Many factors come into play in this cultural change, not least the increasing participation of women in the workforce and the boost that has given to the material aspirations of couples, who often desire not only an elegant home in which to begin family life, but also a hugely extravagant wedding as a prelude. They must have some inkling that their fertility will run out, but the idea that men in white coats will provide a baby if all else fails has taken such a hold that IVF experts themselves have begun issuing warnings against it.

Just a few days ago the leading practitioner in New Zealand said plainly that the leading cause of infertility now is delayed childbearing. In 20 years the number of women in the country having babies between their mid-30s and mid-40s has risen from around 5000 to more than 13,600, and Dr Richard Fisher said that one-third of women receiving IVF treatment were over 40 (when their chances of conceiving naturally are between 6 per cent and zero).

"And we treat most of them because they are over 40, not because of an underlying medical condition.
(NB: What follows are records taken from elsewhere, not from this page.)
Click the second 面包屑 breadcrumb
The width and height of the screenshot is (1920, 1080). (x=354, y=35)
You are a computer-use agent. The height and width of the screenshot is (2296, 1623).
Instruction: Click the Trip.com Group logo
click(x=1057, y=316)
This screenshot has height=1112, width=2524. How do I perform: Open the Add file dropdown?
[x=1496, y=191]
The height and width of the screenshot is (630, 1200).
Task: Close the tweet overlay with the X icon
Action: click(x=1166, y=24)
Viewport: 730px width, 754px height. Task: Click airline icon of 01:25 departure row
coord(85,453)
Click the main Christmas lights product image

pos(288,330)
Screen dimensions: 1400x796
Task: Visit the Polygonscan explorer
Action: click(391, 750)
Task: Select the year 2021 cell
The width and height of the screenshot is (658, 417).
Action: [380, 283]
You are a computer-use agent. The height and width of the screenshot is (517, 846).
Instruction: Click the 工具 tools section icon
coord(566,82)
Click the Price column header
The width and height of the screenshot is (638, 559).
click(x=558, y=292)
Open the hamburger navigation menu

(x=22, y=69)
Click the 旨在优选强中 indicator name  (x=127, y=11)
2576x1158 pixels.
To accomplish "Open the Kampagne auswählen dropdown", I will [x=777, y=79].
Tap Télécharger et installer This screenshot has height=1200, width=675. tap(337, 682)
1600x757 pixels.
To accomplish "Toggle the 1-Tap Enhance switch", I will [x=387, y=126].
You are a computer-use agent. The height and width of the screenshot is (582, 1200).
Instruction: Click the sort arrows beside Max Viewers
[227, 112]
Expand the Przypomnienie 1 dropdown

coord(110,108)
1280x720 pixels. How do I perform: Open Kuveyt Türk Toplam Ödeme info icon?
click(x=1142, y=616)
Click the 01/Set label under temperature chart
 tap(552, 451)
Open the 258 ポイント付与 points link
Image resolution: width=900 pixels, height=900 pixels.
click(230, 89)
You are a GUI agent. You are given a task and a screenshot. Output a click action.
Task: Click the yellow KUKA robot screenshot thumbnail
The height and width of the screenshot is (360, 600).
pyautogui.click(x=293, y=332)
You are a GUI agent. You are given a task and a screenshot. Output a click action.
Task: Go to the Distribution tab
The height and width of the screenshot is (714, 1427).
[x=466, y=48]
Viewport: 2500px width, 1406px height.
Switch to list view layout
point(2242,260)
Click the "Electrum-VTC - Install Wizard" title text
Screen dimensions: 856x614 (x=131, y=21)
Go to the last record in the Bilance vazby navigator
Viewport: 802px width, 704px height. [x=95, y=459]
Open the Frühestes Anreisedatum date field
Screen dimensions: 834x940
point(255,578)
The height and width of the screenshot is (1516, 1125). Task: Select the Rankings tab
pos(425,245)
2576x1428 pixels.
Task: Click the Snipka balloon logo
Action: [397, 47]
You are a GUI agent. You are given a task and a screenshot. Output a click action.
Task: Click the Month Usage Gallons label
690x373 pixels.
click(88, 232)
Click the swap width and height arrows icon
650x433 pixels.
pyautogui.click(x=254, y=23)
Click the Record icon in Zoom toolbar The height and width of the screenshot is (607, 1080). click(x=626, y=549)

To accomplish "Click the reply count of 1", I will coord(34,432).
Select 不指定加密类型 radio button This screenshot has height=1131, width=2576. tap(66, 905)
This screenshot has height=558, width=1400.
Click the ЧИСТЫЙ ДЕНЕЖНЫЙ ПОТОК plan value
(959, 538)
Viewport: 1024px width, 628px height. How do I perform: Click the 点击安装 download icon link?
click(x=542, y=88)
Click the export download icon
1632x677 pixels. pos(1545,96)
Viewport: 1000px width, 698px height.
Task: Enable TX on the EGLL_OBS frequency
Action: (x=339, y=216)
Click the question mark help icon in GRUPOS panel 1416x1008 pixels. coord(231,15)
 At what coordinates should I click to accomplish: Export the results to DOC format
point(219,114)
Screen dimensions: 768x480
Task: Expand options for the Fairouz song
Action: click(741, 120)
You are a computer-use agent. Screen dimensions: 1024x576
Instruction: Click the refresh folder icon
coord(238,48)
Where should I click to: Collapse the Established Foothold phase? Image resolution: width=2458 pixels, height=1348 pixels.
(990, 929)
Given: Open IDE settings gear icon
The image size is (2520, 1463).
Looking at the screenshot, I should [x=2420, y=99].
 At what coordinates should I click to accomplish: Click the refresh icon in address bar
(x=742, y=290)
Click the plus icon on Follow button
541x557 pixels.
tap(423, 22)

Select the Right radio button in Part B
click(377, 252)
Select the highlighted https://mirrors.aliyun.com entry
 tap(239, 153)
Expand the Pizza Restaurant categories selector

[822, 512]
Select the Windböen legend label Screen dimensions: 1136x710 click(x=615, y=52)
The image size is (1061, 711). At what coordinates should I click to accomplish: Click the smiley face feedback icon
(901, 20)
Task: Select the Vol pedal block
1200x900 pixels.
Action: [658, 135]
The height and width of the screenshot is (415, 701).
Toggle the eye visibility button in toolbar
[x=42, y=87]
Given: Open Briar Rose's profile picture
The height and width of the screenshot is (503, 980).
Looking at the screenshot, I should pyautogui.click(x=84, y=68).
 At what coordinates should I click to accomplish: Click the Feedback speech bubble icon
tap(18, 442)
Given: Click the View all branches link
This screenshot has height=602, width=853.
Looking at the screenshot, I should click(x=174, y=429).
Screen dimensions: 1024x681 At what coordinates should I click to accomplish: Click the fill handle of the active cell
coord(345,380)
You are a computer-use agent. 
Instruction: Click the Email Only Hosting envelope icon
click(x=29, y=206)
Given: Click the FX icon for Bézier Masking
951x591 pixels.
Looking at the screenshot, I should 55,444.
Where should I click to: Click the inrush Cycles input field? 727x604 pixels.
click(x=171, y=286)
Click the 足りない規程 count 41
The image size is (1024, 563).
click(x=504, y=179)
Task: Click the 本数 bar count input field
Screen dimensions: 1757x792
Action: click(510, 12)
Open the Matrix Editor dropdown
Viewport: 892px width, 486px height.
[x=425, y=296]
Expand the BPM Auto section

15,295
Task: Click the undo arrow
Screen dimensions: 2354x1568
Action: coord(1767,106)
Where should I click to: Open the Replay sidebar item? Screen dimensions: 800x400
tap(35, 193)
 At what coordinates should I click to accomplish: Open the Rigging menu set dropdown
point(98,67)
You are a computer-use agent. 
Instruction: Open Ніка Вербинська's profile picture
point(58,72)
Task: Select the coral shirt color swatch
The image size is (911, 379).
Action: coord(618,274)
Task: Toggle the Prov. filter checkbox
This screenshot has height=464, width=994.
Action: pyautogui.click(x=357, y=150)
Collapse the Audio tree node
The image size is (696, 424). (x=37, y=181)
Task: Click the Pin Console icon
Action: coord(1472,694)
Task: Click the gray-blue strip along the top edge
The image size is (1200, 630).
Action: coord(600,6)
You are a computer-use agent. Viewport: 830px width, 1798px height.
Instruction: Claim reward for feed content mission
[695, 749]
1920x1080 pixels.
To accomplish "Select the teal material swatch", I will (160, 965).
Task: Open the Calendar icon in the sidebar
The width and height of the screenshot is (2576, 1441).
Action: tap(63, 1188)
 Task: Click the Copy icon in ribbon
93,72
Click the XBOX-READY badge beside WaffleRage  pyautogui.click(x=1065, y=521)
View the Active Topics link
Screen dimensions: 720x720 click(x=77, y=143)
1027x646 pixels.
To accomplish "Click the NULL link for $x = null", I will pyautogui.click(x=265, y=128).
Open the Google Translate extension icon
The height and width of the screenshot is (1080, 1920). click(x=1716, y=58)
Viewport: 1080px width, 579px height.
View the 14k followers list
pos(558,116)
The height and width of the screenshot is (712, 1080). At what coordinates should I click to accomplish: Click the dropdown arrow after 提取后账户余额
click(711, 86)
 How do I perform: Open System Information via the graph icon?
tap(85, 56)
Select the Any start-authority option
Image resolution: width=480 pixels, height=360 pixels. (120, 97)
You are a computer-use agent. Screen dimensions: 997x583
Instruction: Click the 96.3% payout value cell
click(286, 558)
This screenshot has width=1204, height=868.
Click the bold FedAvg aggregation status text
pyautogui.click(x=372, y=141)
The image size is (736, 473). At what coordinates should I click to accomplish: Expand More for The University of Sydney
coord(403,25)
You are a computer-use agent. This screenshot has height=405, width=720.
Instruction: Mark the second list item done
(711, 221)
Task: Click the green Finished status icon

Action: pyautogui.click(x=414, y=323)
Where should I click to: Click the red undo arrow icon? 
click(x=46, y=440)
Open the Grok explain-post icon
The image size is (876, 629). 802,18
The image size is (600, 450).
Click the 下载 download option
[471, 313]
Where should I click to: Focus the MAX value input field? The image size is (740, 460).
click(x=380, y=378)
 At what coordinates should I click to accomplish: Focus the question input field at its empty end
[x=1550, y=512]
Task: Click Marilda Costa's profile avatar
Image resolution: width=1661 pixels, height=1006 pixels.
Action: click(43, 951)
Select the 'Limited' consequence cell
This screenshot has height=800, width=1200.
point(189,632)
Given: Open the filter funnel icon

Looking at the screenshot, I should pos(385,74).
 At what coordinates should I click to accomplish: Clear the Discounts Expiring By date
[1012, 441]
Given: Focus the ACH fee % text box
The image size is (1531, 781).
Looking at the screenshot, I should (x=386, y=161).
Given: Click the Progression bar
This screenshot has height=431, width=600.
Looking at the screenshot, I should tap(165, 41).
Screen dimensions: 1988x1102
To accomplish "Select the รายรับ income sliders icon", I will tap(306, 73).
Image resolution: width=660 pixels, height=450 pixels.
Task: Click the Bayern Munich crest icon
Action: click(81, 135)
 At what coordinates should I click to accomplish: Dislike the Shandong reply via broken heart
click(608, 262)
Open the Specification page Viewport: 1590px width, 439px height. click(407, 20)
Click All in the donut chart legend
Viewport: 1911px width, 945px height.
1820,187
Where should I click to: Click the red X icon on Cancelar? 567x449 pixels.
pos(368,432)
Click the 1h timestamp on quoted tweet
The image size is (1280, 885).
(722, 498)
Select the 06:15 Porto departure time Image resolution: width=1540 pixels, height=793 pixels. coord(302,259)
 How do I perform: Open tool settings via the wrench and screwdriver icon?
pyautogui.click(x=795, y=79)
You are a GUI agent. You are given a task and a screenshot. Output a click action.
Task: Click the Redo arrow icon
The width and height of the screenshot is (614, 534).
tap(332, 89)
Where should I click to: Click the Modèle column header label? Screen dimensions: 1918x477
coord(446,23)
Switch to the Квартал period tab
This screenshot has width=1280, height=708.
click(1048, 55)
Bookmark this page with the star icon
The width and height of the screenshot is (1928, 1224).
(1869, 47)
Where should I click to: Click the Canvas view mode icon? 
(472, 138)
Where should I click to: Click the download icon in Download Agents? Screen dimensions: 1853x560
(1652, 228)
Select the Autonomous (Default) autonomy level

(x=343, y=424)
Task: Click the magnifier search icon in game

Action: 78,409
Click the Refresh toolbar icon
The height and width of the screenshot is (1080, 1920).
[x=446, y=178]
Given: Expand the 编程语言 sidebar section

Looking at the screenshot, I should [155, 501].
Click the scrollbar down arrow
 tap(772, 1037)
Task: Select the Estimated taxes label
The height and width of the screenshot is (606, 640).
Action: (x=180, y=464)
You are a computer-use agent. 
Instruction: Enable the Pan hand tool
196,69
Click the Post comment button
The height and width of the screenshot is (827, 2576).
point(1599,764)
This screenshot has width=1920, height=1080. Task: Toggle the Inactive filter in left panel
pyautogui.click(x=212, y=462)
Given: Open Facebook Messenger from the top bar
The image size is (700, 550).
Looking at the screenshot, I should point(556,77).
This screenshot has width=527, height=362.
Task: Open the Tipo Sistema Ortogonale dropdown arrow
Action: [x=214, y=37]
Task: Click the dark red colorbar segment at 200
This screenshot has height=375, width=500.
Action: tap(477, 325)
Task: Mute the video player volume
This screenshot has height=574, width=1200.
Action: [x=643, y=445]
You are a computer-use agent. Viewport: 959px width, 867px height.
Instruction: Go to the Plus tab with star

The longer you delay, the less your chances of conceiving. If you have the opportunity to conceive younger you should take it."

For all their misgivings, IVF doctors find it hard to say no to anybody.

A few years ago Dr Alan Pacey of the British Fertility Society went so far as to admit: “Nature designed women to have children in probably their late teens and early twenties, and many women are now waiting until they are over 35.”

Delay can reduce fertility in other ways as well. The flip side of the reproductive revolution is the sexual revolution -- the increase in sexual partners during the uncommitted twenties that raises the risk for sexually transmitted diseases, which in turn can lead to infertility from pelvic inflammatory disease and blocked fallopian tubes. Indirectly, IVF contributes to such lifestyle-related risks in a culture where marriage and child-bearing are delayed.

On balance, Dr Edwards’ great invention may have contributed more to infertility than it has appeared to solve. Strictly speaking it has not cured any type of infertility, it has only circumvented it, and in doing so has failed both medically and socially.

His was a clever scientific breakthrough which, however, was fundamentally unethical and a massive distraction from the quest for real solutions to infertility. That the Nobel Prize committee cannot see it devalues the prize and sends a misleading message to young adults, who already have more than enough incentives to squander their fertility in the -- largely vain -- hope that technology will rescue them.

Carolyn Moynihan is deputy editor of MercatorNet.